As he says it, an idea pops into my head.
“I’ll go if you do what he says.”
“Who?” Parker asks. “What are we talking about?”
“The person texting us. He’s going to text us again and tell us to do something. If you agree to do it, and get Finn to agree to do it, I’ll go to the party tonight.”
“We don’t even know what it is yet. I can’t agree to it if I don’t know what it is.”

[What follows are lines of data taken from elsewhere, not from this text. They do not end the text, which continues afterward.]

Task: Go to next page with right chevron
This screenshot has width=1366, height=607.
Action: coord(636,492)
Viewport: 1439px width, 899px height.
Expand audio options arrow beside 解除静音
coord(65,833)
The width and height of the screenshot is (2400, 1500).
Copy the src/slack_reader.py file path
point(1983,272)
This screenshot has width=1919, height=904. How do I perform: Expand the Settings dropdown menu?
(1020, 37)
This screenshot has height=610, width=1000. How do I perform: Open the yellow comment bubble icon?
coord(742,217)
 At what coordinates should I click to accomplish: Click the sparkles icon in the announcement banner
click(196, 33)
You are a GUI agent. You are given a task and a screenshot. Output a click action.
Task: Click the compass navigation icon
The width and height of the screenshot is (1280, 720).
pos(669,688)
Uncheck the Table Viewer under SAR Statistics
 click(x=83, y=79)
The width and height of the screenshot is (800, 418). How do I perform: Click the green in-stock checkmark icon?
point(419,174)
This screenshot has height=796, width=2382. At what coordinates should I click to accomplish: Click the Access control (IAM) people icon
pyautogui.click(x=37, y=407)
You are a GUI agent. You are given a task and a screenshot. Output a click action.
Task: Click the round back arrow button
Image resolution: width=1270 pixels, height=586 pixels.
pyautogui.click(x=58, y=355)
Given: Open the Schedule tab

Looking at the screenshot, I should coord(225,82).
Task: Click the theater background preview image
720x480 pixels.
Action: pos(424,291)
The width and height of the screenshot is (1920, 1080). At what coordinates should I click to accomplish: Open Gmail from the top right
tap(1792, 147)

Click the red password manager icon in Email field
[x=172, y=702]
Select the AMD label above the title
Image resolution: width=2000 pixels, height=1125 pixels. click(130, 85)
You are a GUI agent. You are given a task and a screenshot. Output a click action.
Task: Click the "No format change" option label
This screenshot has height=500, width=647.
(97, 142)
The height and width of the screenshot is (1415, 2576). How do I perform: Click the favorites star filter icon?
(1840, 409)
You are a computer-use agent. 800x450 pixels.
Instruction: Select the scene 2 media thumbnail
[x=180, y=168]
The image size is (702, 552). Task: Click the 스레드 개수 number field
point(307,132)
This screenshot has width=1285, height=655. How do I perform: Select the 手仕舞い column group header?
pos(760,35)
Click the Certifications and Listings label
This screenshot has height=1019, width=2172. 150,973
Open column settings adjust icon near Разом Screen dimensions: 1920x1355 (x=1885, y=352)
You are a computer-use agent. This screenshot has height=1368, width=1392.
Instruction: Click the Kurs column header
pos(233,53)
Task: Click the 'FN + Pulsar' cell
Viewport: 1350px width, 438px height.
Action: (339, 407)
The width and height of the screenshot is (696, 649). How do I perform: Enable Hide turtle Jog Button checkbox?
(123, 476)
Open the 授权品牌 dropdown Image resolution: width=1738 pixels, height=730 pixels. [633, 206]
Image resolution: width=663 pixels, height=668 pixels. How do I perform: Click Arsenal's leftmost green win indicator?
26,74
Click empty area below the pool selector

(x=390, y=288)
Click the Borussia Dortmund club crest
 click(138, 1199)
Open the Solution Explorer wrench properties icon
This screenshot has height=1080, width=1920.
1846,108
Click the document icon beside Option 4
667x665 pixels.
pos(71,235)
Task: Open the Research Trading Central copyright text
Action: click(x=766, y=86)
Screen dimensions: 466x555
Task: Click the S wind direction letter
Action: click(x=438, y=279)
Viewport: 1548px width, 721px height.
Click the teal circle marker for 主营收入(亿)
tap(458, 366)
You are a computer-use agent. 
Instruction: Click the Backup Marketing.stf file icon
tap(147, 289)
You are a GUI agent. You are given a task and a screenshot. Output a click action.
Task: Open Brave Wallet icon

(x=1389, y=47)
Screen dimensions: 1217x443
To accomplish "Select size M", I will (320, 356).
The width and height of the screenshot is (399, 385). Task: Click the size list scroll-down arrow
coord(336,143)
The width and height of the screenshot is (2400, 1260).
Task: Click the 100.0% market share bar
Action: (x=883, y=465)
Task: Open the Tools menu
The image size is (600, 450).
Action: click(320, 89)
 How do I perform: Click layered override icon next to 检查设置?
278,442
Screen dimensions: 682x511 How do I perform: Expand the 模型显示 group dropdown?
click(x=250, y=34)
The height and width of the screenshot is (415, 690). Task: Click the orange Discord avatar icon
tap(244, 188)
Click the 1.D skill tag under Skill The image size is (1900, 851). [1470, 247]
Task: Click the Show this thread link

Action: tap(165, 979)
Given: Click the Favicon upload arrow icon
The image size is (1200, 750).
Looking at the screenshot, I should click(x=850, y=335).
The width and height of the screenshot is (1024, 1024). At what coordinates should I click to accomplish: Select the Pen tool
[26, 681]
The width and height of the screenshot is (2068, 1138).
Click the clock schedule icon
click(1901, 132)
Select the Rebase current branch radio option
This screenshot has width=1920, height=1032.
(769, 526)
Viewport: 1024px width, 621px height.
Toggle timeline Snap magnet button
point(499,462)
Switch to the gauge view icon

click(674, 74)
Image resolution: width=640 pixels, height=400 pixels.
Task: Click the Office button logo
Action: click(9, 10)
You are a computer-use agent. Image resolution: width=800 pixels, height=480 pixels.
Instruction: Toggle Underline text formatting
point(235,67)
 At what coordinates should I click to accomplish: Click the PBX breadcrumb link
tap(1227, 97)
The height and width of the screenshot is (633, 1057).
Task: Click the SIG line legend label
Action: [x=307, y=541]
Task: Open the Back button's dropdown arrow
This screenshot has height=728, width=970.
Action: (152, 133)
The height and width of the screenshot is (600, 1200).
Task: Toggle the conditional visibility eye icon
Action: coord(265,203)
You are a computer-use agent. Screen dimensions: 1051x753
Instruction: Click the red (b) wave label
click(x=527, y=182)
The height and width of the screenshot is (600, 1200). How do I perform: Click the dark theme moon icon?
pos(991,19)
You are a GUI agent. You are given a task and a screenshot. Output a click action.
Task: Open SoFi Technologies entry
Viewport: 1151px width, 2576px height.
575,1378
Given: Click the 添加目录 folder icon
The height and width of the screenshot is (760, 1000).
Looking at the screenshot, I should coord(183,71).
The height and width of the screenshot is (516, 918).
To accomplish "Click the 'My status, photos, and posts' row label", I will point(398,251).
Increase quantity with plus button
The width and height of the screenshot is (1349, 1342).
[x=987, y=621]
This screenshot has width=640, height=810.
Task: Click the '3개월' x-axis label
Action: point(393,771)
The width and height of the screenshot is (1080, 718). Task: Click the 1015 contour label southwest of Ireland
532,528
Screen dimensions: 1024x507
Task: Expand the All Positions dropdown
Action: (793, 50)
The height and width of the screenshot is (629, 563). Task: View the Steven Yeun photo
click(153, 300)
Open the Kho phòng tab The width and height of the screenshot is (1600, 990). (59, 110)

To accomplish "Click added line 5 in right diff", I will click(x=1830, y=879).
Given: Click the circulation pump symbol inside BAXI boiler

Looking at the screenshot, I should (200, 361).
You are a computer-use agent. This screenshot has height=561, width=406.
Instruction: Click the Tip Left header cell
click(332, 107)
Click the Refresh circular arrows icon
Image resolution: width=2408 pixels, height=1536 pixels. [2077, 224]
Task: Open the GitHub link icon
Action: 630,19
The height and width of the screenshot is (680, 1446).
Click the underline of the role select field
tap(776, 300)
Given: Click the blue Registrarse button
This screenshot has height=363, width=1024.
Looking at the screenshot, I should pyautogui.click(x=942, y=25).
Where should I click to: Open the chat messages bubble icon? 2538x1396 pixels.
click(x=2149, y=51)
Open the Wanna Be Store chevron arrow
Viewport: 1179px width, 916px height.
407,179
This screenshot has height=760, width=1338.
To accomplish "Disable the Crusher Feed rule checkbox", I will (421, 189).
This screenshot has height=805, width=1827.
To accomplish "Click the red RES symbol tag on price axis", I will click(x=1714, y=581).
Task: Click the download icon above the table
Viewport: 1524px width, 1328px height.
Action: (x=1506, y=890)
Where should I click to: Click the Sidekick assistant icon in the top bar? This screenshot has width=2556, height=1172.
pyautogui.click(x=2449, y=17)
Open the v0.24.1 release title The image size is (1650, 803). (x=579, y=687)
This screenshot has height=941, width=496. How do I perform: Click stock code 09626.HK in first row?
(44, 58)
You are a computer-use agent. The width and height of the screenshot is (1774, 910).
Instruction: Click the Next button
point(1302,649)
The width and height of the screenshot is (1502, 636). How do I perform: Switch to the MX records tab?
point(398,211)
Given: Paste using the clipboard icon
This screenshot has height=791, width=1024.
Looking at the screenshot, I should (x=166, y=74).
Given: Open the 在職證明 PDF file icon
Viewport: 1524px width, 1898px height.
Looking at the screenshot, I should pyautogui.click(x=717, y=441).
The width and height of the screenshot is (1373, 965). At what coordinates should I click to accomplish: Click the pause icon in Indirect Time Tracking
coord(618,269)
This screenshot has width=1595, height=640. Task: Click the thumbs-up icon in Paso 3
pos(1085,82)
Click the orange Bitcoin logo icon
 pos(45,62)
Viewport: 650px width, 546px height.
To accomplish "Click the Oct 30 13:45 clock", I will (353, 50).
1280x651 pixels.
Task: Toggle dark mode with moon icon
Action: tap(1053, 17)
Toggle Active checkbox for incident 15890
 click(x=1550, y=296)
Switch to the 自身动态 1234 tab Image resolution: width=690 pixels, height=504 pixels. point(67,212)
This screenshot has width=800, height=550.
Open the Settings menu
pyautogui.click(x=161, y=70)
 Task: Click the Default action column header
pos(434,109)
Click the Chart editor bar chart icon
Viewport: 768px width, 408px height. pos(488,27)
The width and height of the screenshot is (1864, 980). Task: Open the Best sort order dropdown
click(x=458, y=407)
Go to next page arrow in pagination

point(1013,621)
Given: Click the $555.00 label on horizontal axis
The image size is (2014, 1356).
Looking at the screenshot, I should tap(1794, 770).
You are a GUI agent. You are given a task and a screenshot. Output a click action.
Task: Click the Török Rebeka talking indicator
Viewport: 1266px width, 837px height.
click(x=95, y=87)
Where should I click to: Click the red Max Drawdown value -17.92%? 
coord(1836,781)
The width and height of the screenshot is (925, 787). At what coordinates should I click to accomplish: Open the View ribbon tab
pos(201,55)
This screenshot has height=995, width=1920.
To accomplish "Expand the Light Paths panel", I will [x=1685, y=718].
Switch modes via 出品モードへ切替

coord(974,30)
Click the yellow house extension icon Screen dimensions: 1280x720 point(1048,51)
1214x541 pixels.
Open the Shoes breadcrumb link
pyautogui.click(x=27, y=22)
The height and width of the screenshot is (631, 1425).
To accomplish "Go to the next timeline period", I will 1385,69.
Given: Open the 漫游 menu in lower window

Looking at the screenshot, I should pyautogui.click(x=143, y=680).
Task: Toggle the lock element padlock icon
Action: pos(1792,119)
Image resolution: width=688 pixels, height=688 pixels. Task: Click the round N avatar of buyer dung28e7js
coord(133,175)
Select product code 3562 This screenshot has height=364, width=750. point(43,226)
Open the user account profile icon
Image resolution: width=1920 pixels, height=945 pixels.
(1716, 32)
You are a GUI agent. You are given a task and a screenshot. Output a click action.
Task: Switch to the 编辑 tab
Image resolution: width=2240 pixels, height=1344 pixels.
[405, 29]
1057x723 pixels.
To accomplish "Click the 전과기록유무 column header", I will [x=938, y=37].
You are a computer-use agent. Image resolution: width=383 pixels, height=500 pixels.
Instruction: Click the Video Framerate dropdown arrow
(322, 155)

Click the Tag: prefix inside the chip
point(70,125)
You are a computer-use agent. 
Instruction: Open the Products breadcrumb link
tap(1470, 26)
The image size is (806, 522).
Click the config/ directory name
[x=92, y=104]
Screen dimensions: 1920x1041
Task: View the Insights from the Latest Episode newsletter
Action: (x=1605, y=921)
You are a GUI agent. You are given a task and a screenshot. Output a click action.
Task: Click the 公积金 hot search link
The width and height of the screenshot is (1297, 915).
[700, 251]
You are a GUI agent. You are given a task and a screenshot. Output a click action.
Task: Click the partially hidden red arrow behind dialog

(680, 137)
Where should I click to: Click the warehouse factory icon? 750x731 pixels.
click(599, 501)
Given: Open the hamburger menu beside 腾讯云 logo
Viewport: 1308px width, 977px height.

“You can, and you will, if you want me to go tonight.”
He sighs. “I’ll talk to Finn and let you know.”
I end the call, pleased with myself for coming up with that. It’s perfect. For days, I’ve been trying to figure out a way to get Finn and Parker to do whatever’s in the next text, and I finally found the answer.
An hour later, Parker calls back.
“What’d you decide?” I’m smiling, already knowing what he’s going to say.
“We’ll do it. But you better show up, and you can’t leave after an hour. You have to stay until at least midnight.”
“Looking forward to it. See you then.” I toss my phone down and lie back on the bed, wanting to tell Ella about this.
She’s so damn worried something’s going to happen to us, and it might have if I hadn’t worked out this deal with Finn and Parker.
Telling her this would put her mind at ease, at least for a few days, but I can’t tell her.
No calling, no texting. Those are my rules.
I’m supposed to be making her hate me. Honestly, it’s more about me hating her.
I need to truly hate her in order to do what I have to do to steal the valedictorian title from her.
I still don’t know how I’m going to do it, but I need to do it soon, before my father finds out Ella’s the person keeping me from being number one.
Hating Ella isn’t going to be easy. Even when I bullied her, I never hated her, but I could’ve made myself feel like I did if I really tried. Now I’m not sure it’s possible. How do I make myself hate her when I care about her?
I keep trying to convince myself that doing this is helping her, not hurting her. I’m saving her from my father. If she knew what he’s capable of, what he does to his own son, she’d understand why I have to do this. Why I don’t have a choice.
I wish I could tell her the truth. There are so many things I wish I could tell her. But I can’t. I live a life of secrets. A life of shame. A life I don’t want anyone ever knowing about. That’s just how it is, and how it has to be.